Aberrant calpain expression or activity is often re lated to serious disorders. CAPN 7, a non classical calpain, lacks the EF hand selleck Y-27632 domain, and thus, its activity does not depend on Ca2. however, the exact structure and pathological significance of CAPN 7 have not been fully elucidated. In our study, we found that CAPN 7 mRNA and protein expression was upregulated in the eutopic endo metrium and endometrial stromal cells from women who were diagnosed with endometriosis, and we further inves tigated the effects of CAPN 7 on hESC motility and invasion. Methods Isolation and culture of human endometrial stromal cells HESCs were isolated from endometrial tissue obtained via endometrial biopsy from normal fertile women with regular menstrual cycles and eutopic endome trial stromal cells were isolated from eutopic endome trial of patients with pelvic endometriosis.

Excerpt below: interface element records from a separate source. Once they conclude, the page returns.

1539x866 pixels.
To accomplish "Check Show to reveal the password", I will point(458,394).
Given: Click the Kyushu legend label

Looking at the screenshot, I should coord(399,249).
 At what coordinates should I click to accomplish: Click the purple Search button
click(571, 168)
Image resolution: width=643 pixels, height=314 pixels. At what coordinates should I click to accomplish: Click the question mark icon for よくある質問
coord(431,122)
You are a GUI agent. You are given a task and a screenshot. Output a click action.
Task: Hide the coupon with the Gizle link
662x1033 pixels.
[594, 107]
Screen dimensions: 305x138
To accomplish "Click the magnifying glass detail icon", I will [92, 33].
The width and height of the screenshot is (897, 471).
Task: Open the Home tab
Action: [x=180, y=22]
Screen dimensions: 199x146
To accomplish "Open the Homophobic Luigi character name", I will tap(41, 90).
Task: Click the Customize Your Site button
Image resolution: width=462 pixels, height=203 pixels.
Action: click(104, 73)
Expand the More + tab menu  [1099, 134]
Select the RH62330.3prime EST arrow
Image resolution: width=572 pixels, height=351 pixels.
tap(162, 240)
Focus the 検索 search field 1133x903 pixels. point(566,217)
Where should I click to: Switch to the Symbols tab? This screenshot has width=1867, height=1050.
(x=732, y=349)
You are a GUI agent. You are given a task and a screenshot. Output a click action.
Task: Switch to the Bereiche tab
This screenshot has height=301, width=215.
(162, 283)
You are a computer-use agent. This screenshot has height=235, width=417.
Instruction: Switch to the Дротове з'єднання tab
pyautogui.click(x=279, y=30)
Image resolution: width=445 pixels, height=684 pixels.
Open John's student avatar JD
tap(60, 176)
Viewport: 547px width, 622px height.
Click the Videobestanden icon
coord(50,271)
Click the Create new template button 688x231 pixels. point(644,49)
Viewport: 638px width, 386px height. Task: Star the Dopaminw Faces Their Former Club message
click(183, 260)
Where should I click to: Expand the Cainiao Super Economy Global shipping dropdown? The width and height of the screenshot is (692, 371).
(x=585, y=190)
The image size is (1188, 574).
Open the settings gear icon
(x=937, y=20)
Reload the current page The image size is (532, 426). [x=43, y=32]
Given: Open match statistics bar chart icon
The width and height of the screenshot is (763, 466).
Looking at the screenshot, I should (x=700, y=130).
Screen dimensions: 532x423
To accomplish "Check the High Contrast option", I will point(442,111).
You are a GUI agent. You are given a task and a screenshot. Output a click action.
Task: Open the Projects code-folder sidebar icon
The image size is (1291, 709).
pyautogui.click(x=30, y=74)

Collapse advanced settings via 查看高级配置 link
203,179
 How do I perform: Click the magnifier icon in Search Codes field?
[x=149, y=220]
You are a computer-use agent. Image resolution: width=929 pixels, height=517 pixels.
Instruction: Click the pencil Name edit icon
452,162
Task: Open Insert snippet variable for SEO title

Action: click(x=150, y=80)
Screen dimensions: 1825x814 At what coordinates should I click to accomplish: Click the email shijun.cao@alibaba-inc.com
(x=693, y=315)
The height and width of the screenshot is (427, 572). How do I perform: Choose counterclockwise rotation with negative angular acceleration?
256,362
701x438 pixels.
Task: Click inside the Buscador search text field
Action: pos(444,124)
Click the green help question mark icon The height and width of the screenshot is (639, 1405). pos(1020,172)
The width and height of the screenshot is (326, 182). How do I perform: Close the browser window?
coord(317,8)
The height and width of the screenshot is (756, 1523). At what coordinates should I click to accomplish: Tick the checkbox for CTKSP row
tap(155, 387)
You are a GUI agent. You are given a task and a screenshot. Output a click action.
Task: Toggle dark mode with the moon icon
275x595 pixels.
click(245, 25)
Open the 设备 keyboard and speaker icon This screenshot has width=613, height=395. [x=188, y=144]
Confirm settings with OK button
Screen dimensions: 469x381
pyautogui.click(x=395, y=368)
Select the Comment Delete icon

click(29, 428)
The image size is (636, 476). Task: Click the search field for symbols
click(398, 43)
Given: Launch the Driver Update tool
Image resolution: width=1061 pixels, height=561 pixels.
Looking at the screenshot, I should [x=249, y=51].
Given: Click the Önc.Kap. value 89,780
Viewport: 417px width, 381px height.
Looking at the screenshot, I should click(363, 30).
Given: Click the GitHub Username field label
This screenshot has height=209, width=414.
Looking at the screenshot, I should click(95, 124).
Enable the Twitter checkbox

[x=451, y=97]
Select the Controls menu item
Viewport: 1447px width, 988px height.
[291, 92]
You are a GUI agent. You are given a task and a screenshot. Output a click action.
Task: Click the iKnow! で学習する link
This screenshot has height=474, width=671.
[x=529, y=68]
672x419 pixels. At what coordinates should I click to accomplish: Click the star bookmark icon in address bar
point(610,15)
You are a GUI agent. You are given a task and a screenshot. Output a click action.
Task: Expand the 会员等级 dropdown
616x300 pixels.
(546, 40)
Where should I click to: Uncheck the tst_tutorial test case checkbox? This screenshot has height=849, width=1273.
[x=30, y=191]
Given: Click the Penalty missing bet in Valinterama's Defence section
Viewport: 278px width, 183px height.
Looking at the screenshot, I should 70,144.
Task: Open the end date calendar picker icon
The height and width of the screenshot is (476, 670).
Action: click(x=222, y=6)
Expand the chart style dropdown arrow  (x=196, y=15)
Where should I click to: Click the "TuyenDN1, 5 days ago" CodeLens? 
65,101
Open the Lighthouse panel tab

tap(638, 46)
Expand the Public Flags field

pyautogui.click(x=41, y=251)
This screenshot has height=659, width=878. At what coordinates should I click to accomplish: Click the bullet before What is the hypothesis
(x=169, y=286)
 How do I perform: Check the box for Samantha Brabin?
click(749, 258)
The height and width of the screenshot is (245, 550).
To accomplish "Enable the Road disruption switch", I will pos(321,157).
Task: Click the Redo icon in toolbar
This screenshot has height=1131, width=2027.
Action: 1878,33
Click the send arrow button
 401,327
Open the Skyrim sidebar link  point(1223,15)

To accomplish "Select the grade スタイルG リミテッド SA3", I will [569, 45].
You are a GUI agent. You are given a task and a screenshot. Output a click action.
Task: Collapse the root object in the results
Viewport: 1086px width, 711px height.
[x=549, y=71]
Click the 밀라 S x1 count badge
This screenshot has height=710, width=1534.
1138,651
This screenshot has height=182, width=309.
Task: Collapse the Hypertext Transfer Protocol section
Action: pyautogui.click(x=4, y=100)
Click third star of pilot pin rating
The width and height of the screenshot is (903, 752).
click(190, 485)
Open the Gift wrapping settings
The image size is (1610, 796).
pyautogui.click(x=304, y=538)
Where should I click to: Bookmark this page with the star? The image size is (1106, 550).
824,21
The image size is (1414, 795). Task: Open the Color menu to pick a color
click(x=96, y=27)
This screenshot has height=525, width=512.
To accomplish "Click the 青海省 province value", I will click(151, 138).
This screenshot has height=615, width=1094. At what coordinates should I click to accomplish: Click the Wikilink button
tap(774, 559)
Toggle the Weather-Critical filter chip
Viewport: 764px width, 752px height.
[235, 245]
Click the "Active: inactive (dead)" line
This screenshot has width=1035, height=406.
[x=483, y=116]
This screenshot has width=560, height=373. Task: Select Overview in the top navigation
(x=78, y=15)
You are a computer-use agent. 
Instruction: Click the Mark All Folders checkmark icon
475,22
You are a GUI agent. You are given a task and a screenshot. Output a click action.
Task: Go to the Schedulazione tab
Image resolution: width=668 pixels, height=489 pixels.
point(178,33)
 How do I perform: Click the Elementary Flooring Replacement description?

All the endometriosis patients were diagnosed by the laparos copy and the age of the patients were 25 to 35 years old. The Drum Tower Hospital Research and Ethics Com mittee Inhibitors,Modulators,Libraries approved this study, and all of the patients gave their informed consent. The tissues were immediately placed into culture medium and processed according to Sun et al.with minor modifications. First, the endo metrial tissues were minced and enzymatically digested with 0. 1% collagenase I for 30 min at 37 C. Next, the digested tissues were filtered through 30 um sieve gauze to separate Inhibitors,Modulators,Libraries the stromal cells from the glands. The endometrial stromal cells were maintained in DMEM F12 supplemented with 10% FBS, 50 IU mL of penicillin and 50 ug mL of streptomycin, seeded into culture dishes and incubated at 37 C in 5% CO2.
The cultured stromal cells were 95% pure, as deter mined by vimentin staining. Adenovirus construction Inhibitors,Modulators,Libraries An adenovirus construct bearing the human full length CAPN 7 gene was produced using AdMax. An adenovirus bearing LacZ was obtained from BD Biosciences Clontech. The viruses were packaged and amplified in HEK293A cells and puri Inhibitors,Modulators,Libraries fied using CsCl banding, followed by dialysis against 10 mmol L Tris buffered saline with 10% glycerol. Ti tration was performed in HEK293A cells with the Adeno X Rapid Titer kit according to the manufacturers instructions. Inhibitors,Modulators,Libraries HESCs were infected with Ad LacZ or Ad Flag CAPN 7 at an MOI of 50. siRNA knockdown assays A pair of small interfering RNA oligonucleotides specific for human CAPN 7 and a pair of control siRNA oligonucleotides were synthesized by RIBOBIO.
HESCs were grown to 70 80% confluence and transfected with siRNAs with the SuperFectTMII MEK162 novartis transfection reagent at a final concentration of 50 nM according to the manufacturers recommendations. Cell migration and invasion assays The wound and invasion assays were performed according to Rai et al.with minor modifications. For the scratch wound assay, cells were starved in DMEM F12 plus 2. 5% FBS for 24 hours before the assay and the cells were maintained in DMEM F12 plus 2. 5% FBS for the entire experiment.